▶ TEXTO FORNECIDO
==*==
Por Paulo Kliass
A mudança recente promovida por Bolsonaro na sua relação com o Congresso Nacional implicou a aplicação de um verdadeiro estelionato em seus apoiadores mais autênticos. Afinal, todos nos lembramos das promessas de montar uma nova forma de fazer política, nunca mais ceder às pressões do toma-lá-dá-cá e outras tiradas típicas de quem busca o voto dos incautos. Pois mal passou o primeiro biênio de seu mandato e lá se jogou o ex-capitão de peito aberto nas mãos da sopa de letrinhas do fisiologismo. Mas, apesar de tudo, o fato concreto é que ele conseguiu eleger os candidatos que apoiou na disputa das presidências da Câmara dos Deputados e do Senado Federal.
No entanto, a simples presença de Arthur Lira e Rodrigo Pacheco no comando das duas casas do poder legislativo não é garantia de muita coisa. As conturbações da crise econômica e política, para além da catástrofe na condução da pandemia, não facilitam a vida do Palácio do Planalto. Por mais que Lira e Pacheco sejam simpáticos às pautas propostas por Bolsonaro e Paulo Guedes, as respostas vindas da base parlamentar não permitem um alinhamento assim tão automático com cada um dos inúmeros desejos do Executivo. O centrão sabe muito bem o valor de seu apoio e cobra muito por ele. Aliás, quanto mais combalido estiver o governo de plantão, melhor para as práticas conhecidas de extorsão sofisticada. Até mesmo para o caso em que vier a abandoná-lo, logo depois ali na esquina, tanto mais quando agora as pesquisas de opinião evidenciam a queda de popularidade do governante e começam a jogar luz sobre a alternativa Lula nas eleições de 2022.
Apesar da gravidade da situação e da emergência que o momento exige, o parlamento levou quase 3 meses a mais do que as regras estabelecem e não cumpriu o prazo que a Constituição lhe dá para aprovar a Lei do Orçamento Anual (LOA). Ao invés de votá-la até 31 de dezembro, deixou a coisa enrolar e só aprovou a peça em 25 de março passado. Além disso, a Comissão Mista do Orçamento e o plenário do Congresso aceitaram de forma passiva todos os constrangimentos oferecidos pelo governo na proposta que lhes foi encaminhada pelo superministro da economia. Afinal, para o arauto da austeridade a qualquer custo, a política econômica dever estar a serviço dos interesses do povo do financismo e não se preocupar com essas “bobagens” como reduzir desemprego, combater a inflação para a população de renda mais baixa, assegurar recursos para vacina, destacar verbas para auxílio emergencial e similares.
EC 95 e as amarras fiscais.
==*==
▶ DADOS PARA ANÁLISE

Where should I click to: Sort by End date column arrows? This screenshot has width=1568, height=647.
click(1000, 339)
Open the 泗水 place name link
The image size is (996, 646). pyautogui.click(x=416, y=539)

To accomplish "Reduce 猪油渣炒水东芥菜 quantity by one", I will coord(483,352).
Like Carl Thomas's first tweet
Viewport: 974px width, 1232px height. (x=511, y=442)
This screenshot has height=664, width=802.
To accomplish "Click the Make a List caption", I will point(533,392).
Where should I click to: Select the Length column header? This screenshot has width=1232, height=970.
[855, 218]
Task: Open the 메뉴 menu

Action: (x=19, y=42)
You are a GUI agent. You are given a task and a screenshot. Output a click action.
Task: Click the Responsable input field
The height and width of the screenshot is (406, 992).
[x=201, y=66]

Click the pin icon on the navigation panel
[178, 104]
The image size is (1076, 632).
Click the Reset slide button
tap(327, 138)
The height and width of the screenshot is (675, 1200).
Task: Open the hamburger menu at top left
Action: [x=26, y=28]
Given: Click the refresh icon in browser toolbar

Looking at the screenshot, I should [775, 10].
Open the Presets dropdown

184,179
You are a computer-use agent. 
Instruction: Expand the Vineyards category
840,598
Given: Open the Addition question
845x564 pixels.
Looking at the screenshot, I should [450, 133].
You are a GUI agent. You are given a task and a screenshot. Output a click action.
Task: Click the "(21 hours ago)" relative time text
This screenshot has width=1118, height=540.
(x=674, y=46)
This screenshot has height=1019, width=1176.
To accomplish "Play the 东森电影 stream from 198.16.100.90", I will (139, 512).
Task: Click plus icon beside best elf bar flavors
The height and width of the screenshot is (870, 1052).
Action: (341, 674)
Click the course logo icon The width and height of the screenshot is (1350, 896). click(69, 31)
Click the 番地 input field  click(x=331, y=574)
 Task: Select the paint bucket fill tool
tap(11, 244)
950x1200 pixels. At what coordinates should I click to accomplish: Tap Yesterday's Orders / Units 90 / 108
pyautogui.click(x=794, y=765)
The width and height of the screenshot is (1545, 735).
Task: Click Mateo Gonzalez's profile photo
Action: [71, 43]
==*==
▶ OBJETIVO DO EXERCÍCIO
Reproduza o trecho do texto sobre Bolsonaro e o Congresso começando em "Apesar da gravidade" e terminando em "emergencial e similares.", mas renomeie "superministro da economia" como "ministro da economia". Baseie-se somente no texto fornecido.

▶ RESULTADO DA TAREFA
Apesar da gravidade da situação e da emergência que o momento exige, o parlamento levou quase 3 meses a mais do que as regras estabelecem e não cumpriu o prazo que a Constituição lhe dá para aprovar a Lei do Orçamento Anual (LOA). Ao invés de votá-la até 31 de dezembro, deixou a coisa enrolar e só aprovou a peça em 25 de março passado. Além disso, a Comissão Mista do Orçamento e o plenário do Congresso aceitaram de forma passiva todos os constrangimentos oferecidos pelo governo na proposta que lhes foi encaminhada pelo ministro da economia. Afinal, para o arauto da austeridade a qualquer custo, a política econômica dever estar a serviço dos interesses do povo do financismo e não se preocupar com essas “bobagens” como reduzir desemprego, combater a inflação para a população de renda mais baixa, assegurar recursos para vacina, destacar verbas para auxílio emergencial e similares.